*** Block opens ***

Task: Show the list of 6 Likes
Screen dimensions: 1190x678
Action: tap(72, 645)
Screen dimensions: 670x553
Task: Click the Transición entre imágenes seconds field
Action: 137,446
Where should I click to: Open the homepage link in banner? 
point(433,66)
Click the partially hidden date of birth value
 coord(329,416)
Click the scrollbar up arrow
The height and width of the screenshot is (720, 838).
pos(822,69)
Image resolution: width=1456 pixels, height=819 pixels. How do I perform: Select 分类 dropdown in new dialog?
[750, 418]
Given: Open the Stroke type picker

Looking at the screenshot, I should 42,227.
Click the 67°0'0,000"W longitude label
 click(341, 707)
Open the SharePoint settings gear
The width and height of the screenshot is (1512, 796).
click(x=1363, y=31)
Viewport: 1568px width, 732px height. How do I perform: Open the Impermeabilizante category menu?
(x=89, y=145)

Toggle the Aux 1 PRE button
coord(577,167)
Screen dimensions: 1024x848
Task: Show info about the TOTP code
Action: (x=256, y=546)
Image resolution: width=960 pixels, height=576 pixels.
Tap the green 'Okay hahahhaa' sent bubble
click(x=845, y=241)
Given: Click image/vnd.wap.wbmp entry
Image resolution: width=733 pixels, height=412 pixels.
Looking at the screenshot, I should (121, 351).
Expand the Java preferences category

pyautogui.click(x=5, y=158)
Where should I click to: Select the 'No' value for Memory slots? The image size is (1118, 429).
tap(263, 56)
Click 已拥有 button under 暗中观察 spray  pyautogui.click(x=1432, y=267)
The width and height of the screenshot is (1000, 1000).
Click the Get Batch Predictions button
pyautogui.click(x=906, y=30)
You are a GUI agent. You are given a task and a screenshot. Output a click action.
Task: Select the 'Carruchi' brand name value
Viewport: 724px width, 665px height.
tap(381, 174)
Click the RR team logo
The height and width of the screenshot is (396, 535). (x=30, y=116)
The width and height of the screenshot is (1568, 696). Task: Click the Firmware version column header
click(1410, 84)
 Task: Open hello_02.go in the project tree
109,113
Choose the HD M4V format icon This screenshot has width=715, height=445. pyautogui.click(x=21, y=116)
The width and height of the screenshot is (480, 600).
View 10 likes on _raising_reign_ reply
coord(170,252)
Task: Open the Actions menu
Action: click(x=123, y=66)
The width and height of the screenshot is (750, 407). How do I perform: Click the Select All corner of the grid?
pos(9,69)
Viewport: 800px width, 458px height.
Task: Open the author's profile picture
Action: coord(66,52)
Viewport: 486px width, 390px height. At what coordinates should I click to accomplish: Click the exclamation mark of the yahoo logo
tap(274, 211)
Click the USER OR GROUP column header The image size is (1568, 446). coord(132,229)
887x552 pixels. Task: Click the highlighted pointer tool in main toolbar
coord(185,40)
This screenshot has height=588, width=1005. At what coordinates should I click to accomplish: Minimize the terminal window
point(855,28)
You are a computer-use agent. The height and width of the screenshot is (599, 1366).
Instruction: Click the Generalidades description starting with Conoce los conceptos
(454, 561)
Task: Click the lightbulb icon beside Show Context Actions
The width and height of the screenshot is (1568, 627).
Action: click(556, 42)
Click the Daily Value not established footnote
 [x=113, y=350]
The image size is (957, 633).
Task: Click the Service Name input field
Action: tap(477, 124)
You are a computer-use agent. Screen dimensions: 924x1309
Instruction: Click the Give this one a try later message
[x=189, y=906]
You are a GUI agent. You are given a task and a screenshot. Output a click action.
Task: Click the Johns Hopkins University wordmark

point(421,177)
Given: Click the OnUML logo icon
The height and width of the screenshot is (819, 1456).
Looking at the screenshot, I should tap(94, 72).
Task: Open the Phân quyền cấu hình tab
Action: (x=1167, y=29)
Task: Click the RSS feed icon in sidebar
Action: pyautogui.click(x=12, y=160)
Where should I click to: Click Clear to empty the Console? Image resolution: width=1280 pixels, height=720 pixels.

*** Block closes ***

(The problem):
Using the entries above, give again exactly the lines from the line holding "The width and height of the screenshot is (1568, 627)." through the line holding "You are a computer-use agent. Screen". Include both end lines and nothing else.

(Exercise response):
The width and height of the screenshot is (1568, 627).
Action: click(556, 42)
Click the Daily Value not established footnote
 [x=113, y=350]
The image size is (957, 633).
Task: Click the Service Name input field
Action: tap(477, 124)
You are a computer-use agent. Screen dimensions: 924x1309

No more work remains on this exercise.